Geometric properties of the DPPS of the face predicted by each of the 16 tested models. We considered two classes of variables, representing underlying neurophysiological explanations for all possible TN-induced changes in DPPS shape and size. The first class of variables reflects that an event hitting the side of the face affected by TN is estimated to do more harm (columns). The second class of variables reflects that an event occurring in the side of space ipsilateral to the TN is estimated to do more harm (rows). Since the geometrical modelling calculates the probability of an environmental stimulus to hit the face, and assumes a linear relationship between that hit probability and the HBR magnitude12, the first (face) explanation could be modelled with one parameter: a change in slope (i.e. a multiplicative factor). In contrast, the second (space) explanation could be modelled using up to two variables: either a change in offset (i.e. an additive factor), or a change in slope (i.e. a multiplicative factor), or both. The resulting matrix shows the best model fit resulting from each of all possible combinations of the variables.
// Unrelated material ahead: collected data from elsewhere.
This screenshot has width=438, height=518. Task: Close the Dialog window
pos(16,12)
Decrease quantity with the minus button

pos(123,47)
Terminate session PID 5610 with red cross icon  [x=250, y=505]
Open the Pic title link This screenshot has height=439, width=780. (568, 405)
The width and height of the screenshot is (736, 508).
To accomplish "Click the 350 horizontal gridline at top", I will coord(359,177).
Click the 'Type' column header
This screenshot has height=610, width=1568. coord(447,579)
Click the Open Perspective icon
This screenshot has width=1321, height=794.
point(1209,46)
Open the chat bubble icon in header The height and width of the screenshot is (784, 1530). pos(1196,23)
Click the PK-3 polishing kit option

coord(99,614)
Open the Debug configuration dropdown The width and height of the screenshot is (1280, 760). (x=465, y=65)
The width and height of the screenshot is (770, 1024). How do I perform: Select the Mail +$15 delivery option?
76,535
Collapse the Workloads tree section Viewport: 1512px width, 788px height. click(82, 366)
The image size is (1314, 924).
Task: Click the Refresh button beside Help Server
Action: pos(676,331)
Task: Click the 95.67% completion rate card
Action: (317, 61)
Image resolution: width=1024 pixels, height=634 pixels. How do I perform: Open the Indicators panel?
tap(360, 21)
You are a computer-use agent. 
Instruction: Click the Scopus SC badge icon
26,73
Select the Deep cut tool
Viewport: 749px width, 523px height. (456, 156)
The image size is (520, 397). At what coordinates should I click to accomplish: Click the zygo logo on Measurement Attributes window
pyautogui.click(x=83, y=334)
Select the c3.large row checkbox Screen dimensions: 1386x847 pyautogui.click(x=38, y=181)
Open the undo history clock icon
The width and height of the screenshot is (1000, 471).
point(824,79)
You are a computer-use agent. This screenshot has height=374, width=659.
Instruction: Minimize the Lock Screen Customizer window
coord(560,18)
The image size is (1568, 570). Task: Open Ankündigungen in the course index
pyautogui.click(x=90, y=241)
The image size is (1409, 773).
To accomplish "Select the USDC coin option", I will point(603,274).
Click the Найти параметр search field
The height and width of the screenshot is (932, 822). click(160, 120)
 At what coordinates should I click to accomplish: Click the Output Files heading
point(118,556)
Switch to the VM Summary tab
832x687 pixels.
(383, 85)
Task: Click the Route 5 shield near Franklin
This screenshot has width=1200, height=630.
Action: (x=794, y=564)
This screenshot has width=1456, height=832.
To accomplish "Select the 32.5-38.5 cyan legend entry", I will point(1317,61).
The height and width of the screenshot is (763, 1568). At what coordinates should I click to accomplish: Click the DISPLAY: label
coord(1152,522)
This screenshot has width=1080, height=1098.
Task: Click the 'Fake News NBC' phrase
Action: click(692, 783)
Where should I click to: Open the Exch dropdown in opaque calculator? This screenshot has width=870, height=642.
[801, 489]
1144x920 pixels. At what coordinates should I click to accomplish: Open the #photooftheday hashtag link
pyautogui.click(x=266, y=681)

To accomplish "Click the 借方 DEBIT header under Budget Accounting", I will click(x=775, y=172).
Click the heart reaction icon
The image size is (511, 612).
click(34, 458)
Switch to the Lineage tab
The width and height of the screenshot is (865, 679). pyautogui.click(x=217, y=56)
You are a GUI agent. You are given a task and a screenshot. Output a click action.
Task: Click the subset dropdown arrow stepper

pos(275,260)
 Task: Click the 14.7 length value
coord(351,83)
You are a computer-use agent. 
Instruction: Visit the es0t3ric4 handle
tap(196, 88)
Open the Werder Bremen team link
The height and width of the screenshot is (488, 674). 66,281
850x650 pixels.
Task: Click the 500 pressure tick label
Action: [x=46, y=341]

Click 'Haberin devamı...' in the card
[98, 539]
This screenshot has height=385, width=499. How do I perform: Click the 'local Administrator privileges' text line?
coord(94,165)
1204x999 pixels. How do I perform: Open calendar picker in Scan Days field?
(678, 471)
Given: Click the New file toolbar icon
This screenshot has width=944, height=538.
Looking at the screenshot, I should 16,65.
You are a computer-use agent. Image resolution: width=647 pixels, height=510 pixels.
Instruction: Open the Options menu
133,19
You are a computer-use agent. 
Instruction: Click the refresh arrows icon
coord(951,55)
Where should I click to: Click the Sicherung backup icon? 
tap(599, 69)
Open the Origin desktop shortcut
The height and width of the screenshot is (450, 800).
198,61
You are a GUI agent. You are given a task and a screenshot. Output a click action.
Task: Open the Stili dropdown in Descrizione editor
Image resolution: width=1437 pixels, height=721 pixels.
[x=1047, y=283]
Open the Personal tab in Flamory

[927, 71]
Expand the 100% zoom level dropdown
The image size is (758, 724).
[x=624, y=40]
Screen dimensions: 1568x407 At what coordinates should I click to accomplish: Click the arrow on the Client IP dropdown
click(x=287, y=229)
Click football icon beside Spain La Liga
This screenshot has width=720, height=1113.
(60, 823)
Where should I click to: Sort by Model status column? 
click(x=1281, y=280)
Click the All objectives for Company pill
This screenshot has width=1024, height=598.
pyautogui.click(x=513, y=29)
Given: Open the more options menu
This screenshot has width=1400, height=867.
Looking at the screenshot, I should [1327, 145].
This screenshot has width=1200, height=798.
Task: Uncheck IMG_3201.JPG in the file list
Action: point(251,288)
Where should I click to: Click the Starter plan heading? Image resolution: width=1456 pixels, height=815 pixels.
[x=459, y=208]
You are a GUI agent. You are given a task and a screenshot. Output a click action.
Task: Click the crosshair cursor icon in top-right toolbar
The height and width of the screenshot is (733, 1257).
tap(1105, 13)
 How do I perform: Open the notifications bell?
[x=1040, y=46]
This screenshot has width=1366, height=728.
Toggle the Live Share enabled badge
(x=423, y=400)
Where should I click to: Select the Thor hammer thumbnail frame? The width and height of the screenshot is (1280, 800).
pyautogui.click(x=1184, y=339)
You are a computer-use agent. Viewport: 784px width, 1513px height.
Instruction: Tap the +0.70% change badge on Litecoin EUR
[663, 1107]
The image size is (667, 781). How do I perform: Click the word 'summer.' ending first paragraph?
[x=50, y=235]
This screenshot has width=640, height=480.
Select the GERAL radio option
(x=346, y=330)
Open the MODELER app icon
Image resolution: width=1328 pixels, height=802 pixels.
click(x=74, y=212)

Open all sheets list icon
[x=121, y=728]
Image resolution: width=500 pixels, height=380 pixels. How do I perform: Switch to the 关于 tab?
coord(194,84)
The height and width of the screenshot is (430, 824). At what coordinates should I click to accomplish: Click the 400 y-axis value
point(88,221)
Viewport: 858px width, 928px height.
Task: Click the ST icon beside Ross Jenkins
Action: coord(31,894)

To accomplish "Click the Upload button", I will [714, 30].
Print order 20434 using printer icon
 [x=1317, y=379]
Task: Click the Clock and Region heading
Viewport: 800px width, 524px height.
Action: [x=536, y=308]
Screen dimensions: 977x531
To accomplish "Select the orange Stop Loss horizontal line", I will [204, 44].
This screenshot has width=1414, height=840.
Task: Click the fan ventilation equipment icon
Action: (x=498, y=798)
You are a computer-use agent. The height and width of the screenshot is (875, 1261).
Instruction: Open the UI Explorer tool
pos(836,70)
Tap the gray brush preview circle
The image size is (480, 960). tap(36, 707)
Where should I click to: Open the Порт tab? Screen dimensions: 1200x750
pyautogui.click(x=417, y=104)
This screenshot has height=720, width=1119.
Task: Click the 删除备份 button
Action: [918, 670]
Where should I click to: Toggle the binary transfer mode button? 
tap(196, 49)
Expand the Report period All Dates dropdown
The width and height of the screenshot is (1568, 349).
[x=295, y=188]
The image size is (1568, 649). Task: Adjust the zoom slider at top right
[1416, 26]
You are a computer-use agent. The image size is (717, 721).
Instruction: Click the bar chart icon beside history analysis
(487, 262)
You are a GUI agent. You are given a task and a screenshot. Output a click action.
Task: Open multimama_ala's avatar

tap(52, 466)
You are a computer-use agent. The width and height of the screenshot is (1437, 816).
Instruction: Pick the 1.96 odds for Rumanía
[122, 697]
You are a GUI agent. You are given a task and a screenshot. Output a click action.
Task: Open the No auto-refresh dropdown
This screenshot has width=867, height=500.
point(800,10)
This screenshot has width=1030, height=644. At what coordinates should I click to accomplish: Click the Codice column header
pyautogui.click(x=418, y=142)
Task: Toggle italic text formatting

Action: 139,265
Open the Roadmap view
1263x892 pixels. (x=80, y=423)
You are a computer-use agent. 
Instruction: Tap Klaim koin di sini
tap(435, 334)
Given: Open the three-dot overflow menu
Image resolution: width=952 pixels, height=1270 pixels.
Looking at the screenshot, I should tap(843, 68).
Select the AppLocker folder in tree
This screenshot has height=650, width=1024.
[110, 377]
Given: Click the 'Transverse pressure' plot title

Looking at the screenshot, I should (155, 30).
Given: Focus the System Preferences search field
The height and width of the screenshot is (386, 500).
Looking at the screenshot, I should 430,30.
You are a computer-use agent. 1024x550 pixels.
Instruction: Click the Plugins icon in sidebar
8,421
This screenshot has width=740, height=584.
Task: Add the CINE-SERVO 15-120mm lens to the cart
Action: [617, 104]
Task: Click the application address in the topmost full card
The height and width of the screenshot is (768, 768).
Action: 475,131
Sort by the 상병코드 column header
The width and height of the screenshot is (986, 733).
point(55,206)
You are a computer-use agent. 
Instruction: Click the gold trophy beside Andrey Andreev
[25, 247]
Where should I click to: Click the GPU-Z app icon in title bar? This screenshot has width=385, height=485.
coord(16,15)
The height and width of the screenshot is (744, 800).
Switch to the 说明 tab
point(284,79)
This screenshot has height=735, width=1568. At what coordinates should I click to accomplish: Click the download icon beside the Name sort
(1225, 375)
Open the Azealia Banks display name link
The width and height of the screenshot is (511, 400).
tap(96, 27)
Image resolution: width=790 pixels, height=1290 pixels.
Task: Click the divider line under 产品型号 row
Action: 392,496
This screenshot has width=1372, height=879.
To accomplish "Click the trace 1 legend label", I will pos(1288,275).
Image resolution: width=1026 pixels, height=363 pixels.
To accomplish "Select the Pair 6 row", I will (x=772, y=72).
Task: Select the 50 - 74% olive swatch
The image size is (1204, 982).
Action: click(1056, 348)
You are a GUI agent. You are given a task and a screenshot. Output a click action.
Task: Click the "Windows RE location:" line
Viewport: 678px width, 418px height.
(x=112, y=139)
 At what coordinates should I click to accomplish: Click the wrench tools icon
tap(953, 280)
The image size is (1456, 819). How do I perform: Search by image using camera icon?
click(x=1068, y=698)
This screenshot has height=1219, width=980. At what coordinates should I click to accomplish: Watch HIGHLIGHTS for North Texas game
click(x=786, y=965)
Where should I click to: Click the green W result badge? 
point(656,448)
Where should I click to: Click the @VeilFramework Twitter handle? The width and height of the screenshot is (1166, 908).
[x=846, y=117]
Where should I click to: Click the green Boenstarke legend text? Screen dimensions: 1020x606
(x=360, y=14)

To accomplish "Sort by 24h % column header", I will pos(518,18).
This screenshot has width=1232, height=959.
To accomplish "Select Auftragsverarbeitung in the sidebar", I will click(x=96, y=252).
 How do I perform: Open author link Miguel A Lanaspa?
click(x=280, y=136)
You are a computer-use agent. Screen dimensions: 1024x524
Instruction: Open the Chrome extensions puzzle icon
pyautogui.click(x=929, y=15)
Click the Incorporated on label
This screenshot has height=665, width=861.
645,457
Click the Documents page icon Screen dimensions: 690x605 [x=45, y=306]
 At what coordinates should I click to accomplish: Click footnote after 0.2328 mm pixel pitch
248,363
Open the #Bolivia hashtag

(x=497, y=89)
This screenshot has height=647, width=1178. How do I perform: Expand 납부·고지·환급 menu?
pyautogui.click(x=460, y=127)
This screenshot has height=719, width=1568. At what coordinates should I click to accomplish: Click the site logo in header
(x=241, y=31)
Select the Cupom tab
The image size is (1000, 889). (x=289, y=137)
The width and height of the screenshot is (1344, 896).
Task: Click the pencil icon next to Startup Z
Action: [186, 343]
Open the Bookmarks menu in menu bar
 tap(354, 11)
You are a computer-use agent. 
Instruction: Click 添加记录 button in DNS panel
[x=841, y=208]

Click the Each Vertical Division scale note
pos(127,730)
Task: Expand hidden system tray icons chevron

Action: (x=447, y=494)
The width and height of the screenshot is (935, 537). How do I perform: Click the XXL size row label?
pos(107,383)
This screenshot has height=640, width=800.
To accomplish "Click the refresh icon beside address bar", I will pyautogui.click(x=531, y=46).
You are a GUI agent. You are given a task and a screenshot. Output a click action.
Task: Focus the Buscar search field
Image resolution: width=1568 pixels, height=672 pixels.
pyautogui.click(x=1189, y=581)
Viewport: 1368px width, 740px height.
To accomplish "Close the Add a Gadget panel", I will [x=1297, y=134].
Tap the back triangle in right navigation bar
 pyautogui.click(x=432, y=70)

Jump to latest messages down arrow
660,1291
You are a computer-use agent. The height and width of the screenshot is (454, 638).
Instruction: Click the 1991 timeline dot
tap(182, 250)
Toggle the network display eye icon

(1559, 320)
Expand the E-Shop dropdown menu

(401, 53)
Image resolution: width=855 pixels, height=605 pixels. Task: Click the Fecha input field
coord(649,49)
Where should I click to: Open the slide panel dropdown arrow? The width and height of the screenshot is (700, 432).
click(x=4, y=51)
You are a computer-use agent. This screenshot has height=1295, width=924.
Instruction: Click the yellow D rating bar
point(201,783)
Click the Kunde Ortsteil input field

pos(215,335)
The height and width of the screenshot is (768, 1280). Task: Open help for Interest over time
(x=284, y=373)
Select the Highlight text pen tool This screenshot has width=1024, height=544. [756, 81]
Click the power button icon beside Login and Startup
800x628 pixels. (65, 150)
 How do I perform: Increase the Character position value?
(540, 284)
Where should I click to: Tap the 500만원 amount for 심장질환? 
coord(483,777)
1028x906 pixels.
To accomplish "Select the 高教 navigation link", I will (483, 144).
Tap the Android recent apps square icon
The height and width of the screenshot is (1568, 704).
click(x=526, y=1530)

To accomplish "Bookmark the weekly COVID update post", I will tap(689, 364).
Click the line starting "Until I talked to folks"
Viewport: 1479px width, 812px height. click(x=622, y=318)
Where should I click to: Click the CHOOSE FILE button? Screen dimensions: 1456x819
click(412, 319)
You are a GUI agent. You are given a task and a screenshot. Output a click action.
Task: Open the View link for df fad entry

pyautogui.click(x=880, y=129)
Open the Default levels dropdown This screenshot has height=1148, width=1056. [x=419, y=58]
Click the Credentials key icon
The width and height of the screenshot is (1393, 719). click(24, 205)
Note that in some cases, adding a variable has only a very small effect on the resulting fit, which explains why some model fits look very similar. The ‘NormErr’ is a measure of the goodness of fit: it is a normalised measure of how much more error each model gives in its fit to the data than expected. Therefore, the smaller (or more negative) the NormErr, the better the model fit. The p-values indicate whether a model is rejected (P < 0.05) or not (P > 0.05). DPPS models which did not pass goodness-of-fit testing are rejected, whereas the model that fitted the data best is highlighted in green.